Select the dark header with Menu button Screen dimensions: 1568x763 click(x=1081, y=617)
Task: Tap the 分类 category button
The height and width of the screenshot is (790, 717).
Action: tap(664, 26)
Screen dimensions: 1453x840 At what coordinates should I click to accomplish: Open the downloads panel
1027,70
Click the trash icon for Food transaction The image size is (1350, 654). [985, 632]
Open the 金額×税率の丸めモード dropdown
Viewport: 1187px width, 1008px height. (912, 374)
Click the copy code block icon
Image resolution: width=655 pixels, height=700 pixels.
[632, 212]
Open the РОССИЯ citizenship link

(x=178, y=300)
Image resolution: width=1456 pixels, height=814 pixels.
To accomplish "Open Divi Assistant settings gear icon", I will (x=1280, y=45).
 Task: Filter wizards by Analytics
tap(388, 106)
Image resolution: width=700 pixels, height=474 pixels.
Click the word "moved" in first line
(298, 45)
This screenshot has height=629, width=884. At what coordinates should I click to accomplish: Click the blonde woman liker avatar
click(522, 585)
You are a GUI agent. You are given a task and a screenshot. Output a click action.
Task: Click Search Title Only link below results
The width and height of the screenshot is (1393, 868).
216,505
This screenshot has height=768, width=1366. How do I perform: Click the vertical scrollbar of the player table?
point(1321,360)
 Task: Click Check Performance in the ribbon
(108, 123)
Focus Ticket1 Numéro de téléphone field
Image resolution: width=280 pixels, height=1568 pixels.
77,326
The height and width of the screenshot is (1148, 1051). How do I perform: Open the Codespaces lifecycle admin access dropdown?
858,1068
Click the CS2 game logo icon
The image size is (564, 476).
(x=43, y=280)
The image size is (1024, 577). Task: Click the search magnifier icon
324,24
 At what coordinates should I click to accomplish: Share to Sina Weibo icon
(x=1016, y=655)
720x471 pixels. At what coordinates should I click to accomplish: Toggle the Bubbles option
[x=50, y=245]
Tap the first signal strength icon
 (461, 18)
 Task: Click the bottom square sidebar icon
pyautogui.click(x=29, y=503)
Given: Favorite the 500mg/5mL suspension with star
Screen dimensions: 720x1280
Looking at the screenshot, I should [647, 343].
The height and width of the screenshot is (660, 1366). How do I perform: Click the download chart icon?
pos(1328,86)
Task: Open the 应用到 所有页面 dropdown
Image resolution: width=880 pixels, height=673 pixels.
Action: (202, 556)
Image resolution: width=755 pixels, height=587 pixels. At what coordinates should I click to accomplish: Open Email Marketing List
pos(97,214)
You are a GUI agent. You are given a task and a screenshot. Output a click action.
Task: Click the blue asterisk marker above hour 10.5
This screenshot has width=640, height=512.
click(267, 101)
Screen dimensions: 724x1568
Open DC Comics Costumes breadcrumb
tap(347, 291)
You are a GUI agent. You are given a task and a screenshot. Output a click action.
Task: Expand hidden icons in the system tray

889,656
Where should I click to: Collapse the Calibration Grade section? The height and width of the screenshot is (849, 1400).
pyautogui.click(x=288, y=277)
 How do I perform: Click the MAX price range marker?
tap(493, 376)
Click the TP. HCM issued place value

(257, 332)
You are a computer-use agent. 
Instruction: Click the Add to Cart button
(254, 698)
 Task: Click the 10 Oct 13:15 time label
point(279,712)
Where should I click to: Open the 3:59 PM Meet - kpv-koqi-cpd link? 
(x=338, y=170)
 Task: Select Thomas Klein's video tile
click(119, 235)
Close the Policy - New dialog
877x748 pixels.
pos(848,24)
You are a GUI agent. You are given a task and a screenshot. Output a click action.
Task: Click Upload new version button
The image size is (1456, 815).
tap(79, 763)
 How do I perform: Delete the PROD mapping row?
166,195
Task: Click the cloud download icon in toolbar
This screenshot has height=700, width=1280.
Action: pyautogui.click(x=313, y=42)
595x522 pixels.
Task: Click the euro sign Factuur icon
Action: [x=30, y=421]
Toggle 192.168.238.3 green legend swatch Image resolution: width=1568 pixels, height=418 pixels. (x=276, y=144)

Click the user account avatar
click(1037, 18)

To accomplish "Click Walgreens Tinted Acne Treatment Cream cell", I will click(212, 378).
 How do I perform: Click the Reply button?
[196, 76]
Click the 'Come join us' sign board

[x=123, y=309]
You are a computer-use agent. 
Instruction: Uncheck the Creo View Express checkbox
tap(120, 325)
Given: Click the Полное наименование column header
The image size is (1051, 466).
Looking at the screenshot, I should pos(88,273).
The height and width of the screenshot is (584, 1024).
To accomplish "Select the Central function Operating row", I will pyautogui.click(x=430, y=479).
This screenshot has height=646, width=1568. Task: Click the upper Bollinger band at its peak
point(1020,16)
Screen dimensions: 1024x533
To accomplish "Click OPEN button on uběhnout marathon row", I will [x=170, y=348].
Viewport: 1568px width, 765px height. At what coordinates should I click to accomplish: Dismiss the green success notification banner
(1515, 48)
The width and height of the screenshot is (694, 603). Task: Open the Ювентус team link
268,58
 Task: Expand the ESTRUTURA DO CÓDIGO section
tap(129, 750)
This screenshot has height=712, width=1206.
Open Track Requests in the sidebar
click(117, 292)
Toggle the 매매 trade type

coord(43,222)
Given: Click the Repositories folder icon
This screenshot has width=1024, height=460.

WHAT YOU ARE ASKED TO DO ▸ Duplicate the records verbatim, everything from the line containing "Given: Click the Repositories folder icon" down to the end of the records.

TASK ANSWER ▸
Given: Click the Repositories folder icon
This screenshot has width=1024, height=460.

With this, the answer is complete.